Or why the world must address bad hygiene, unsafe water
MANILA, Philippines - Sanitation, water and hygiene are among the "forgotten foundations of health," causing millions of children to die every year, studies showed.
Four papers released by leading medical journal Public Library of Science (PLoS) Medicine revealed that unsafe sanitation and water, as well as bad hygiene, lead to the death of more than 2 million kids annually or almost 20% of all child deaths worldwide.
Citing the study, the United Nations Children's Fund (UNICEF) said almost one-fifth of the world's population still defecate in the open in 2010, with 2.6 billion people not having access to a basic toilet.
About 884 million people, meanwhile, don't have access to safe drinking water.
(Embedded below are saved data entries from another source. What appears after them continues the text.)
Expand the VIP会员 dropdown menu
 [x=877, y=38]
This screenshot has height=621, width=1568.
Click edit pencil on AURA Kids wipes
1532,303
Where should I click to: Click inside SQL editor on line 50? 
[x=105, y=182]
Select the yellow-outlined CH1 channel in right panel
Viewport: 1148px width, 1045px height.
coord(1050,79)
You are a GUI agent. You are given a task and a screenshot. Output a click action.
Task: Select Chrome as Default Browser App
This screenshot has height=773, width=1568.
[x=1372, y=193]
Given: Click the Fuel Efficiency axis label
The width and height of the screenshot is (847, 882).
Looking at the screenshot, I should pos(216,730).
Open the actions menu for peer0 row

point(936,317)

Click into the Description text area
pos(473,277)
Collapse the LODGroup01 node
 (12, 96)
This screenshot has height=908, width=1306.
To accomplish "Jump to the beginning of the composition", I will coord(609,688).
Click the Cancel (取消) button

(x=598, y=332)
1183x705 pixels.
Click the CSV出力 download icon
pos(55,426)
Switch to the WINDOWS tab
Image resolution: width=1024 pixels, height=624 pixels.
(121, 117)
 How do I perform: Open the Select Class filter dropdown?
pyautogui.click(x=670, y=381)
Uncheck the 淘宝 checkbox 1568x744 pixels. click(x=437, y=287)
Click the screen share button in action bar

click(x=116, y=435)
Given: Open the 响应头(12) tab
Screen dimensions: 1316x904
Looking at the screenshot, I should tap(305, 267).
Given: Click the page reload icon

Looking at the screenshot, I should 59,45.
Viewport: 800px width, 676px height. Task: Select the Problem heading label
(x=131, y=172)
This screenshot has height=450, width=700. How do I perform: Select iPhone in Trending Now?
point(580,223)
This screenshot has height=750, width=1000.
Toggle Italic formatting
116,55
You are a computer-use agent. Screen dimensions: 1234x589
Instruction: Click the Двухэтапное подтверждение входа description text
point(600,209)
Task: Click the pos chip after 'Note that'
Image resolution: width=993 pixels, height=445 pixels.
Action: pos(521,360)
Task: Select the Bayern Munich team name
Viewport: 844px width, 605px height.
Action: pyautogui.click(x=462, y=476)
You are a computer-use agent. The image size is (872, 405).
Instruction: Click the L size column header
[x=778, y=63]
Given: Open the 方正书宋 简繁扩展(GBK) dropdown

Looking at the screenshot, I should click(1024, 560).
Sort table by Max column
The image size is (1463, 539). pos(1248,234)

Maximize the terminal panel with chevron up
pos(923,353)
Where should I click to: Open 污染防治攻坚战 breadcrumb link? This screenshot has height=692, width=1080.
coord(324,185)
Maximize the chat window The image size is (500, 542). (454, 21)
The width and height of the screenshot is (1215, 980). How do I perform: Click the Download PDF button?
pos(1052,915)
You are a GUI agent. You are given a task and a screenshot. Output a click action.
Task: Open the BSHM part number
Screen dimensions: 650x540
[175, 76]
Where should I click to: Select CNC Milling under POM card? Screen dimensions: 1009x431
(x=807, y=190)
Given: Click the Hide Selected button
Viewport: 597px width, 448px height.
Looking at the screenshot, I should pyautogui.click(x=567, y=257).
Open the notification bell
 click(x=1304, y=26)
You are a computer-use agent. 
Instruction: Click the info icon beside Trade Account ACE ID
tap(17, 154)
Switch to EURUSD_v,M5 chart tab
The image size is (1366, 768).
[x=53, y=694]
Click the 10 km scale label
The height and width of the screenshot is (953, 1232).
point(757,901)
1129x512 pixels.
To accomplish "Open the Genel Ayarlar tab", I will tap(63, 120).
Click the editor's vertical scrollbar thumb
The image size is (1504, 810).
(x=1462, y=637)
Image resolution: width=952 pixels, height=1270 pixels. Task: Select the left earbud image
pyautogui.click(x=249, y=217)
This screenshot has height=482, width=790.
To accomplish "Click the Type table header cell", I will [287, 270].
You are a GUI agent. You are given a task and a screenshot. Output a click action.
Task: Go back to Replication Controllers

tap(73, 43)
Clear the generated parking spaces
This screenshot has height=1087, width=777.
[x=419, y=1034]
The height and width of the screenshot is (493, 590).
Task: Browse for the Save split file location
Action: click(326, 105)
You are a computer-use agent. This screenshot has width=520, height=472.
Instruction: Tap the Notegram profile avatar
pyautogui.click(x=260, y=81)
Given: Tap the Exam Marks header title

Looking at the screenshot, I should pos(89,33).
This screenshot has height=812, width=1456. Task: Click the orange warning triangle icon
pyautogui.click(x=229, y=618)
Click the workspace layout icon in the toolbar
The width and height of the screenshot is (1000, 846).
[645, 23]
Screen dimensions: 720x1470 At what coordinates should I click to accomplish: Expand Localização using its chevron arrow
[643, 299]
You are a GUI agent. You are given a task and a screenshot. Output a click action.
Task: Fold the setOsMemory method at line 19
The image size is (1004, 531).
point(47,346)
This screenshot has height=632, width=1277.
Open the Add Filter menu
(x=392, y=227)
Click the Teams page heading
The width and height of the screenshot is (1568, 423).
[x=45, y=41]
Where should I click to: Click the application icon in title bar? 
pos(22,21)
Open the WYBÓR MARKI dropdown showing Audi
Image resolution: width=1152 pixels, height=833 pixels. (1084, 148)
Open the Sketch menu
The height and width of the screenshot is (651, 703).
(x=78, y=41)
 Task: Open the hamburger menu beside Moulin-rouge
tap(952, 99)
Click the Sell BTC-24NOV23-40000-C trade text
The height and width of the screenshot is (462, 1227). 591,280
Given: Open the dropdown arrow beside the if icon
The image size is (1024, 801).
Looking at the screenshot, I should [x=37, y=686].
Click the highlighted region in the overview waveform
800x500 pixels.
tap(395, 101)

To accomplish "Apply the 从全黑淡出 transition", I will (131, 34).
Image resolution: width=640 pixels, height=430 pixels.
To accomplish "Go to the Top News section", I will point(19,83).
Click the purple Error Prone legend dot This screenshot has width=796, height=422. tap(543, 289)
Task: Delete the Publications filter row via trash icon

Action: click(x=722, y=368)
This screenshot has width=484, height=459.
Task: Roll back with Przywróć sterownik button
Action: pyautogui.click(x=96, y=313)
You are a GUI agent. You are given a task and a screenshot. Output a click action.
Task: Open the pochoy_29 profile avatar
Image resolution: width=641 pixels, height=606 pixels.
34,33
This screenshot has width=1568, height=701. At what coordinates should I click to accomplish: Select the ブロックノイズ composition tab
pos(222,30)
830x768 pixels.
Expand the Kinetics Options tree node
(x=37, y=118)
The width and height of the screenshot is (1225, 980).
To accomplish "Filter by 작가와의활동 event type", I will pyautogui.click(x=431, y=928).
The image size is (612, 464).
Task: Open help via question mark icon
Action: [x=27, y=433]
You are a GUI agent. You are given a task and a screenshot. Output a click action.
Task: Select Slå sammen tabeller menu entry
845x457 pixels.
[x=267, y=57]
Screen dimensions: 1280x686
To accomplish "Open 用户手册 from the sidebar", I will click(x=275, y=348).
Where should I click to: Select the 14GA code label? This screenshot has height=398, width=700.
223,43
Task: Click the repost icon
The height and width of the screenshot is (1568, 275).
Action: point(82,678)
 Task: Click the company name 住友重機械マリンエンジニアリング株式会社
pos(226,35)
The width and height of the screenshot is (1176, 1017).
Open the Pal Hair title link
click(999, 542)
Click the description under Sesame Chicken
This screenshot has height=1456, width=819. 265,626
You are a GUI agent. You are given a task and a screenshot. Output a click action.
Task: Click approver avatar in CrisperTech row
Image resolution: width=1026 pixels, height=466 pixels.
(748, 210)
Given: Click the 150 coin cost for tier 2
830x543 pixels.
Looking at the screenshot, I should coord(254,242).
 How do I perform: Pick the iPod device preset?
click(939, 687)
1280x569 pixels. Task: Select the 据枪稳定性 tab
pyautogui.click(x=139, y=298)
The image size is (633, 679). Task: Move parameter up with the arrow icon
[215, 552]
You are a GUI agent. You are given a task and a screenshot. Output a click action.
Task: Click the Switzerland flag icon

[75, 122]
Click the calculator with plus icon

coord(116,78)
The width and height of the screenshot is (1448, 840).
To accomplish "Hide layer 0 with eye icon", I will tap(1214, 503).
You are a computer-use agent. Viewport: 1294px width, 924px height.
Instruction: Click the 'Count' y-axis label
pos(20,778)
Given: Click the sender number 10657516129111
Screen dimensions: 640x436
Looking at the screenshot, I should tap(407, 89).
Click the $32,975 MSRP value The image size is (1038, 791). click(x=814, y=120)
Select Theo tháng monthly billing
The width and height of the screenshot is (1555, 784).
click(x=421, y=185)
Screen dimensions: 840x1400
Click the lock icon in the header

"Children are dying every day from diseases such as diarrhea, even though we know how to prevent them," said Clarissa Brocklehurst, chief of water and sanitation for UNICEF.
She continued," We must work hand in hand -- health professionals alongside engineers -- to ensure that improvements in water supply, sanitation and hygiene reach everyone."
UNICEF noted that diarrhea, cholera, typhoid and other diseases can easily be prevented with cheap and proven interventions such as pit latrines and hand-washing with soap.
Despite this, progress has been "painfully slow" in many developing countries, the organization said.
Given this, the PLoS study emphasized the need for:
- an international commitment to universal access to hygiene, sanitation and water;
- better targeting of aid for sanitation and water to where it's needed: at least half of all aid for sanitation and water to go to low-income countries;
- all schools to be constructed with provision for every child to have access to safe hygiene, sanitation and water.
The international toilet day is celebrated every November 19 to raise awareness on the global sanitation problem.
According to UNICEF, one gram of human feces may contain 10 million viruses, 1 million bacteria, 1,000 parasite cysts and 100 parasite eggs.